| RECORDS |
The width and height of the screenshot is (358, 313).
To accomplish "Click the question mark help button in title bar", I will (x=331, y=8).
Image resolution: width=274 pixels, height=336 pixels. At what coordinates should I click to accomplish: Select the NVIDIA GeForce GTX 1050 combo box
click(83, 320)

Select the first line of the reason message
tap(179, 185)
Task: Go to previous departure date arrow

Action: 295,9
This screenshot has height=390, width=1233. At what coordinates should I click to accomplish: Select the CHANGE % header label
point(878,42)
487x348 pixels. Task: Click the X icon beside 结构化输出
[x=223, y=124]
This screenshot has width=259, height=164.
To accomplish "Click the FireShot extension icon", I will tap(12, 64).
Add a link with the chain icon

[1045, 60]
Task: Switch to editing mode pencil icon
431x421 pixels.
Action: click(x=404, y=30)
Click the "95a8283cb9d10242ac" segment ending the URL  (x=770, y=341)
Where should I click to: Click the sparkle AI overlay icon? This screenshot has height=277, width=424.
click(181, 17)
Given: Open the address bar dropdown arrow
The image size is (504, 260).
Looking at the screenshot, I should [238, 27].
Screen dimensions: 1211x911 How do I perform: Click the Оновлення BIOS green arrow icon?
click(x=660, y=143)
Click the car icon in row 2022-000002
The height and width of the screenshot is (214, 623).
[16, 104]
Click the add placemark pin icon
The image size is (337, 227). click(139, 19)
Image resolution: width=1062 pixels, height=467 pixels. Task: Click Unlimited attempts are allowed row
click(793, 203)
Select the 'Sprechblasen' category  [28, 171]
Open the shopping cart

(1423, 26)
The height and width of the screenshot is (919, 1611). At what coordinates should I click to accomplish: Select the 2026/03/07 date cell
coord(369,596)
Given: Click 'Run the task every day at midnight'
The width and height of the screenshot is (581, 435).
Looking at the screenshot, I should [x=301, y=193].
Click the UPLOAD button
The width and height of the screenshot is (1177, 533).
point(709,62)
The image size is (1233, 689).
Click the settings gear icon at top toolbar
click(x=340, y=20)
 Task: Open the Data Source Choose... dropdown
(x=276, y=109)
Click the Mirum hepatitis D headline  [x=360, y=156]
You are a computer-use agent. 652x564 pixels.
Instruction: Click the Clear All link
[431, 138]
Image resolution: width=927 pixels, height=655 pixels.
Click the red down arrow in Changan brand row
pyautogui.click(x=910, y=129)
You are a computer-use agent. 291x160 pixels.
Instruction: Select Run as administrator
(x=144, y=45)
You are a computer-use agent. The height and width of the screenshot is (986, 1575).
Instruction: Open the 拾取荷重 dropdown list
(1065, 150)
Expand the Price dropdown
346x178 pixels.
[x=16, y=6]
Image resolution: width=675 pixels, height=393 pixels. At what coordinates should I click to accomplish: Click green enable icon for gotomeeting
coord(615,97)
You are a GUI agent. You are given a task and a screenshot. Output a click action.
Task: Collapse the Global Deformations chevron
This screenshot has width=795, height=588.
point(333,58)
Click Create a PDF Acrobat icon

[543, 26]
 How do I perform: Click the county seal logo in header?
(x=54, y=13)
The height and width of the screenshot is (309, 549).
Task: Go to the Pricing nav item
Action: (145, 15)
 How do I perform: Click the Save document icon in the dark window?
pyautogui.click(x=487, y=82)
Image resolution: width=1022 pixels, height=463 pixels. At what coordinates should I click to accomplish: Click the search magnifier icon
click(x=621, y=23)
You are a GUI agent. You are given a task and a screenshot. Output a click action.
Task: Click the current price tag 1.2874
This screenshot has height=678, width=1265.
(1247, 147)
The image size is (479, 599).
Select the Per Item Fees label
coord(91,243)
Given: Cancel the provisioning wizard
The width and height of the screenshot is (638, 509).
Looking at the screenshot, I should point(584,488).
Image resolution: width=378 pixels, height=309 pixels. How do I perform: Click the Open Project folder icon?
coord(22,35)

| PROBLEM |
Every entry must be duplicated exactly as it was written.

| EXERCISE SOLUTION |
The width and height of the screenshot is (358, 313).
To accomplish "Click the question mark help button in title bar", I will (x=331, y=8).
Image resolution: width=274 pixels, height=336 pixels. At what coordinates should I click to accomplish: Select the NVIDIA GeForce GTX 1050 combo box
click(83, 320)

Select the first line of the reason message
tap(179, 185)
Task: Go to previous departure date arrow

Action: 295,9
This screenshot has height=390, width=1233. At what coordinates should I click to accomplish: Select the CHANGE % header label
point(878,42)
487x348 pixels. Task: Click the X icon beside 结构化输出
[x=223, y=124]
This screenshot has width=259, height=164.
To accomplish "Click the FireShot extension icon", I will tap(12, 64).
Add a link with the chain icon

[1045, 60]
Task: Switch to editing mode pencil icon
431x421 pixels.
Action: click(x=404, y=30)
Click the "95a8283cb9d10242ac" segment ending the URL  (x=770, y=341)
Where should I click to: Click the sparkle AI overlay icon? This screenshot has height=277, width=424.
click(181, 17)
Given: Open the address bar dropdown arrow
The image size is (504, 260).
Looking at the screenshot, I should [238, 27].
Screen dimensions: 1211x911 How do I perform: Click the Оновлення BIOS green arrow icon?
click(x=660, y=143)
Click the car icon in row 2022-000002
The height and width of the screenshot is (214, 623).
[16, 104]
Click the add placemark pin icon
The image size is (337, 227). click(139, 19)
Image resolution: width=1062 pixels, height=467 pixels. Task: Click Unlimited attempts are allowed row
click(793, 203)
Select the 'Sprechblasen' category  [28, 171]
Open the shopping cart

(1423, 26)
The height and width of the screenshot is (919, 1611). At what coordinates should I click to accomplish: Select the 2026/03/07 date cell
coord(369,596)
Given: Click 'Run the task every day at midnight'
The width and height of the screenshot is (581, 435).
Looking at the screenshot, I should [x=301, y=193].
Click the UPLOAD button
The width and height of the screenshot is (1177, 533).
point(709,62)
The image size is (1233, 689).
Click the settings gear icon at top toolbar
click(x=340, y=20)
 Task: Open the Data Source Choose... dropdown
(x=276, y=109)
Click the Mirum hepatitis D headline  [x=360, y=156]
You are a computer-use agent. 652x564 pixels.
Instruction: Click the Clear All link
[431, 138]
Image resolution: width=927 pixels, height=655 pixels.
Click the red down arrow in Changan brand row
pyautogui.click(x=910, y=129)
You are a computer-use agent. 291x160 pixels.
Instruction: Select Run as administrator
(x=144, y=45)
You are a computer-use agent. The height and width of the screenshot is (986, 1575).
Instruction: Open the 拾取荷重 dropdown list
(1065, 150)
Expand the Price dropdown
346x178 pixels.
[x=16, y=6]
Image resolution: width=675 pixels, height=393 pixels. At what coordinates should I click to accomplish: Click green enable icon for gotomeeting
coord(615,97)
You are a GUI agent. You are given a task and a screenshot. Output a click action.
Task: Collapse the Global Deformations chevron
This screenshot has width=795, height=588.
point(333,58)
Click Create a PDF Acrobat icon

[543, 26]
 How do I perform: Click the county seal logo in header?
(x=54, y=13)
The height and width of the screenshot is (309, 549).
Task: Go to the Pricing nav item
Action: (145, 15)
 How do I perform: Click the Save document icon in the dark window?
pyautogui.click(x=487, y=82)
Image resolution: width=1022 pixels, height=463 pixels. At what coordinates should I click to accomplish: Click the search magnifier icon
click(x=621, y=23)
You are a GUI agent. You are given a task and a screenshot. Output a click action.
Task: Click the current price tag 1.2874
This screenshot has height=678, width=1265.
(1247, 147)
The image size is (479, 599).
Select the Per Item Fees label
coord(91,243)
Given: Cancel the provisioning wizard
The width and height of the screenshot is (638, 509).
Looking at the screenshot, I should point(584,488).
Image resolution: width=378 pixels, height=309 pixels. How do I perform: Click the Open Project folder icon?
coord(22,35)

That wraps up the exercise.